Le Conseil d’État a encore eu l’occasion de revenir sur une décision du CSA concernant cette fois-ci le refus de passage en clair de Paris Première. À la suite du recours du groupe M6, le rapporteur du Conseil d’État a recommandé d’annuler la décision du CSA du fait d’une erreur de droit sur la prise en compte du périmètre de marché pour l’analyse de la demande de Paris Première, l’autorité de régulation ayant pris en compte la diffusion par câble et non les opérateurs de télécommunications.
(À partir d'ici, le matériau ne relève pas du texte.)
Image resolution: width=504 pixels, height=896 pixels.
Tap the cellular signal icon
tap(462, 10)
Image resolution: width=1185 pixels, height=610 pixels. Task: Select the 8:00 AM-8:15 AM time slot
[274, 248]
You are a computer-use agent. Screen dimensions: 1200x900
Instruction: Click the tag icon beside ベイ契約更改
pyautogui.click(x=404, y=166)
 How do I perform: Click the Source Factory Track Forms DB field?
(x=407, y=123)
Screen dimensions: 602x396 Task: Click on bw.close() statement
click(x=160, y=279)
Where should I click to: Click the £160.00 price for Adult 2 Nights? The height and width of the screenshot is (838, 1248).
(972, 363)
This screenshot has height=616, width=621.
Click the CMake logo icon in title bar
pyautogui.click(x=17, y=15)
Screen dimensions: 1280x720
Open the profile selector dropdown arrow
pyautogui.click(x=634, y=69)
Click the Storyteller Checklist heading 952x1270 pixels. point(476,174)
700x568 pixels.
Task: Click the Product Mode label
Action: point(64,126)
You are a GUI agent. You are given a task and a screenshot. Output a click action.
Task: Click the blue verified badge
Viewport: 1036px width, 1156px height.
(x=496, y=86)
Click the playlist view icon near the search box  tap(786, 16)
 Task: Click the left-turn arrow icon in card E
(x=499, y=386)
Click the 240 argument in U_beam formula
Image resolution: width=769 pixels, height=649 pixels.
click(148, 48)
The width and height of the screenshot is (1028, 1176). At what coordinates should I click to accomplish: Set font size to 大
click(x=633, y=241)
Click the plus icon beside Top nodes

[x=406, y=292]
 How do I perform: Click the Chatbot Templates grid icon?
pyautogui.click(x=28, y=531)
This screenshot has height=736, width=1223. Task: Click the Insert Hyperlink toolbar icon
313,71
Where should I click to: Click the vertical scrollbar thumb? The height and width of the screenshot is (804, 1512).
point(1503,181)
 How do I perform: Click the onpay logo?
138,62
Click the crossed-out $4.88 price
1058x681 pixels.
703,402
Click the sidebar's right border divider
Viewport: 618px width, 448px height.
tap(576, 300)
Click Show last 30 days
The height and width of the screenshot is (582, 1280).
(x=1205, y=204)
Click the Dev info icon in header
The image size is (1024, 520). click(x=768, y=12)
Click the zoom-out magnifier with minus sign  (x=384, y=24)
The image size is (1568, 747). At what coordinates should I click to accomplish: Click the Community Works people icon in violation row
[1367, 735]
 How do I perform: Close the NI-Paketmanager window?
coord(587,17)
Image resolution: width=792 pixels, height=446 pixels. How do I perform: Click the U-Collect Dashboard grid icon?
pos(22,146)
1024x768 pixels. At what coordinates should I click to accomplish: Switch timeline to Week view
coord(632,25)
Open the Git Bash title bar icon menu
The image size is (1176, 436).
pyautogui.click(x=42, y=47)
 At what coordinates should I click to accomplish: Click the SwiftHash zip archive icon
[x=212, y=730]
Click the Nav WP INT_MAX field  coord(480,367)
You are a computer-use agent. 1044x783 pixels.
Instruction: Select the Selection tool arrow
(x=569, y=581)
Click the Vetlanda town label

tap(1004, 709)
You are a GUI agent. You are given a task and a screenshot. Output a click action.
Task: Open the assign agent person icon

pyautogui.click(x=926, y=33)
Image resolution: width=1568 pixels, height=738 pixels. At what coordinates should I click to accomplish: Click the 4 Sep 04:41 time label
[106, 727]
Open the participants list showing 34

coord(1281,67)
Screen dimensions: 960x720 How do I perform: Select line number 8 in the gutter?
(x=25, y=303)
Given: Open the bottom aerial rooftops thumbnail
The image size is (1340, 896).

Le Conseil d’État, toutefois, n’a pas suivi son rapporteur et, le 16 juillet 2016, a confirmé la décision initiale du CSA sur Paris Première.

Sources :

  • « Nouveau revers pour la chaîne Numéro 23 », Marina Alcaraz, Les Echos, 29 mars 2016.
  • « Numéro 23 : le Conseil d’État désavoue le CSA », Alexandre Piquard, Le Monde, 30 mars 2016.
  • « Numéro 23 : NextRadioTV devient un partenaire minoritaire avec 39 % du capital », interview de Pascal Houzelot, actionnaire majoritaire de Numéro 23, par Alexandre Piquard, Le Monde, 12 avril 2016.
  • « Paris Première peut espérer un passage en clair », Caroline Sallé, Le Figaro, 2 juillet 2016.
  • « Le Conseil d’État rejette le recours contre les décisions du CSA autorisant le passage de LCI sur la TNT gratuite et le refusant à Paris Première », communiqué du Conseil d’État, 13 juillet 2016.
  • « Le Conseil d’État laisse Paris Première en payant », Caroline Sallé, Le Figaro, 14 juillet 2016.
Professeur à Aix-Marseille Université, Institut méditerranéen des sciences de l’information et de la communication (IMSIC, Aix-Marseille Univ., Université de Toulon), École de journalisme et de communication d’Aix-Marseille (EJCAM)

2 Commentaires

  1. Bonjour,
    Mon commentaire précédent n’était pas assez politiquement correct ?
    Il apportait pourtant un éclairage, me semble-t-il, différèrent.
    C’est dommage de ne citer que des sources favorables à Pascal Houzelot et de ne pas aborder cette affaire sous le seul angle qui convienne dans une revue comme la votre, à savoir celui d’une escroquerie à 100 millions d’euros avec revente prévue dès le premier jour (avant même l’appel à candidatures) et pacte de corruption à la clé.